Once you reach the line containing "701x412 pixels.", write out that line and every remaining line of the records exactly.

= = = = = = =

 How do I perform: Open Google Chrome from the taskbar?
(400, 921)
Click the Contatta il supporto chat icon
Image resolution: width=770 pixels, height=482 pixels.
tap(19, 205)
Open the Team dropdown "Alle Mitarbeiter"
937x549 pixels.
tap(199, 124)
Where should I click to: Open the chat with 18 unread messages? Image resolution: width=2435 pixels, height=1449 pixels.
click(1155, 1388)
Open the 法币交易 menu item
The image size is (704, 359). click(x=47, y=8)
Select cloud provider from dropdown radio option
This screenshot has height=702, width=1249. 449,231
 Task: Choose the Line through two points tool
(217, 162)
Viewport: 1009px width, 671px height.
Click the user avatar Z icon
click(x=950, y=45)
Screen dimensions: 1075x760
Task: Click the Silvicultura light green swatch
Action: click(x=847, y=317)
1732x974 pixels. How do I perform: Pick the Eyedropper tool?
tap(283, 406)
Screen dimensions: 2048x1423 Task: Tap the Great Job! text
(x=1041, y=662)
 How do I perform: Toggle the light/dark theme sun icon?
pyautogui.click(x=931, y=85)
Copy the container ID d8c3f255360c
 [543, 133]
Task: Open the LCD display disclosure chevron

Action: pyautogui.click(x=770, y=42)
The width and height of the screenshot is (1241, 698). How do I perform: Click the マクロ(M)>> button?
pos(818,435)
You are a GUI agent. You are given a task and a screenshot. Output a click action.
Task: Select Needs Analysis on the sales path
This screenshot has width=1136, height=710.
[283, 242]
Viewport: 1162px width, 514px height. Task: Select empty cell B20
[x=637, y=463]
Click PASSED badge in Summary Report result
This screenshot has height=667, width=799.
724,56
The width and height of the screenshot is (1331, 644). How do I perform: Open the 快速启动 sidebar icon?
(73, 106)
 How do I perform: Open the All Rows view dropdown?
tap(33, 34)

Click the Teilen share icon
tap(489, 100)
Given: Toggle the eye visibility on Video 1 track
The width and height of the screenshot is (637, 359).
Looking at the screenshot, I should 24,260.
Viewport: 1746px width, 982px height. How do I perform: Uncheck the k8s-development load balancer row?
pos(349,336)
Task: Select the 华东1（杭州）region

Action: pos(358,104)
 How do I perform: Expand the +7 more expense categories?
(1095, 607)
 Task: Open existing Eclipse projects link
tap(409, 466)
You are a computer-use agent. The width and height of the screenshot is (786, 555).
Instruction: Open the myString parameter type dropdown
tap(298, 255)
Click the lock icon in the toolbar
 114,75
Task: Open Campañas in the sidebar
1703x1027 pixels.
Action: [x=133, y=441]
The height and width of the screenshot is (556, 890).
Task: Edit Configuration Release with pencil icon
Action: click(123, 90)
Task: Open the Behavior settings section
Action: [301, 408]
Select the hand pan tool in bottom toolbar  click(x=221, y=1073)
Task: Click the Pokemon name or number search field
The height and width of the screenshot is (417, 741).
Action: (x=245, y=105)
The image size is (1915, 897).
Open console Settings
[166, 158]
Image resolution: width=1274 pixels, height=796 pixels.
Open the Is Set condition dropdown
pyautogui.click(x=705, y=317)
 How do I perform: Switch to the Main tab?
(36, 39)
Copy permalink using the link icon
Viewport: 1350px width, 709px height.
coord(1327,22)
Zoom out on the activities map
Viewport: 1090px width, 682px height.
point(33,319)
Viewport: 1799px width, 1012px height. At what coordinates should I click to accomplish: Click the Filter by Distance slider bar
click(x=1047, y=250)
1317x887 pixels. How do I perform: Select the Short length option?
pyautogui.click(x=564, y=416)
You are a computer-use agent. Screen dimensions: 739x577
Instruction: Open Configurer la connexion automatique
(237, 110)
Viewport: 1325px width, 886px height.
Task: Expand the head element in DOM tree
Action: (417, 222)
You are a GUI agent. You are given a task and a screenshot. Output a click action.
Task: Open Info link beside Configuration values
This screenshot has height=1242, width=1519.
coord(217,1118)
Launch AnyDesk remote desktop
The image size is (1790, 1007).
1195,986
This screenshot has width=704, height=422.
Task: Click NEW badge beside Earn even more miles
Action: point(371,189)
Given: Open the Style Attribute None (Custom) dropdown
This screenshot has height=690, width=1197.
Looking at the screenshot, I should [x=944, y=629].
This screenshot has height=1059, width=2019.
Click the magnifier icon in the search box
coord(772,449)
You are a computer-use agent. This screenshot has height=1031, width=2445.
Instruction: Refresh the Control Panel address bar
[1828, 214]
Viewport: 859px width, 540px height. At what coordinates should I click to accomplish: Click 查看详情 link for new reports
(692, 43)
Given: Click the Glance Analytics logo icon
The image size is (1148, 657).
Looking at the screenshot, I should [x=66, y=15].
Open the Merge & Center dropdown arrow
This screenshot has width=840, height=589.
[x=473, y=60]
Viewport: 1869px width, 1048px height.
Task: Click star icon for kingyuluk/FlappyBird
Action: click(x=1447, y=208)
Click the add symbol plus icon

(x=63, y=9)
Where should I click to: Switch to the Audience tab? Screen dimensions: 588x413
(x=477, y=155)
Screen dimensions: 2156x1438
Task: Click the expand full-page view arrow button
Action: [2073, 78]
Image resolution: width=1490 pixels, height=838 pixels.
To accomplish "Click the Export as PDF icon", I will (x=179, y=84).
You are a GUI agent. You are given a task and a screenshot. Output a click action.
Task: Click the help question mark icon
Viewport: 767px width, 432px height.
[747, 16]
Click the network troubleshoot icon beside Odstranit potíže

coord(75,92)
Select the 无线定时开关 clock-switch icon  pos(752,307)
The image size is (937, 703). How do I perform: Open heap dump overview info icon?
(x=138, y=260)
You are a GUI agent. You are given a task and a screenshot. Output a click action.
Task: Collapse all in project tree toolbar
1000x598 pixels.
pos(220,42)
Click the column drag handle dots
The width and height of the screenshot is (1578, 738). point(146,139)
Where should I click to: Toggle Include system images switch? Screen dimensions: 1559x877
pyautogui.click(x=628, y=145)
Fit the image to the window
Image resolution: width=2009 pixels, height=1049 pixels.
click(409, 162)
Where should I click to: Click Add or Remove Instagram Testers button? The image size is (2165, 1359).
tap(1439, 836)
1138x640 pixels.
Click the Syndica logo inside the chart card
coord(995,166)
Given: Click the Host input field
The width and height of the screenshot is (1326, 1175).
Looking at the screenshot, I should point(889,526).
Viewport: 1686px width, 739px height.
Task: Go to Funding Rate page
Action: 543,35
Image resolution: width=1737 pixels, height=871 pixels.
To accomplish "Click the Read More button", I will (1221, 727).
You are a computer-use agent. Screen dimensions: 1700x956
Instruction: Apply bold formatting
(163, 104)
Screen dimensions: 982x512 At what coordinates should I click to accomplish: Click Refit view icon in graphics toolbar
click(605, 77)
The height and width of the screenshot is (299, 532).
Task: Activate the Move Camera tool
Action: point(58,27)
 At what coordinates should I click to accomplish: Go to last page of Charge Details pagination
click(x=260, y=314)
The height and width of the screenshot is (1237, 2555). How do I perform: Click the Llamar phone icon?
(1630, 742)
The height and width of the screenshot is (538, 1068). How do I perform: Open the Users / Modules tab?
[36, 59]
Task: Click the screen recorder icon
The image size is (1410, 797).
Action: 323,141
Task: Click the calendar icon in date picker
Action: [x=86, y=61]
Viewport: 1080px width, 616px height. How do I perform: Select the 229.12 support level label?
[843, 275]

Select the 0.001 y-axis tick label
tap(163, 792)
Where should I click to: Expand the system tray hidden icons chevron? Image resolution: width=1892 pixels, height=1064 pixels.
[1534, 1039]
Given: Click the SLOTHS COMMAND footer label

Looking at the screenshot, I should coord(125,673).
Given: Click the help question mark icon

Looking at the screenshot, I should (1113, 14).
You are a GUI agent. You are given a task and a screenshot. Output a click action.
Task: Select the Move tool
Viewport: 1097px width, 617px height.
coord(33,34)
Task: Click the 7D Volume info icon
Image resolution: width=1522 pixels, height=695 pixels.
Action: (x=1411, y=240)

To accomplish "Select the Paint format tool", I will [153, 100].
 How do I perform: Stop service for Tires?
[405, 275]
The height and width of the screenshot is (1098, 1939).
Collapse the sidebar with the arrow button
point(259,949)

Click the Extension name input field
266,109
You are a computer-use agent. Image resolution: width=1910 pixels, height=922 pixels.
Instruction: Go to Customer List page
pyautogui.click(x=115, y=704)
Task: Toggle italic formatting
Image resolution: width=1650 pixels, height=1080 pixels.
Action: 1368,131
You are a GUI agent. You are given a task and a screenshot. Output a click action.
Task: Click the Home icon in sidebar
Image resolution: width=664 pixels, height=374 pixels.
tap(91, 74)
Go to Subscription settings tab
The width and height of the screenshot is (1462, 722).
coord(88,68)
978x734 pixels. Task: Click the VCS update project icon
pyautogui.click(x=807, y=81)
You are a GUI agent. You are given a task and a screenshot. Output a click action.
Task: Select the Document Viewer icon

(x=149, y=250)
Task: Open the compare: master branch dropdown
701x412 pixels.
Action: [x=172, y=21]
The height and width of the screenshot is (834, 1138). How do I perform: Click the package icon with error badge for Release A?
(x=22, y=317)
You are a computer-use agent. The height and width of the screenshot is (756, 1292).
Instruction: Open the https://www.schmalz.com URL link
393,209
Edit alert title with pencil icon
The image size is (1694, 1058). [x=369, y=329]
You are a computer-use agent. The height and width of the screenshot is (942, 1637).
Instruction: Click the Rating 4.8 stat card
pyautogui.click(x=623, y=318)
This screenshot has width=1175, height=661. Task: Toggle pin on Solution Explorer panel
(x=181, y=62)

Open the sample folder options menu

= = = = = = =

→ RESPONSE:
701x412 pixels.
Action: [x=172, y=21]
The height and width of the screenshot is (834, 1138). How do I perform: Click the package icon with error badge for Release A?
(x=22, y=317)
You are a computer-use agent. The height and width of the screenshot is (756, 1292).
Instruction: Open the https://www.schmalz.com URL link
393,209
Edit alert title with pencil icon
The image size is (1694, 1058). [x=369, y=329]
You are a computer-use agent. The height and width of the screenshot is (942, 1637).
Instruction: Click the Rating 4.8 stat card
pyautogui.click(x=623, y=318)
This screenshot has width=1175, height=661. Task: Toggle pin on Solution Explorer panel
(x=181, y=62)

Open the sample folder options menu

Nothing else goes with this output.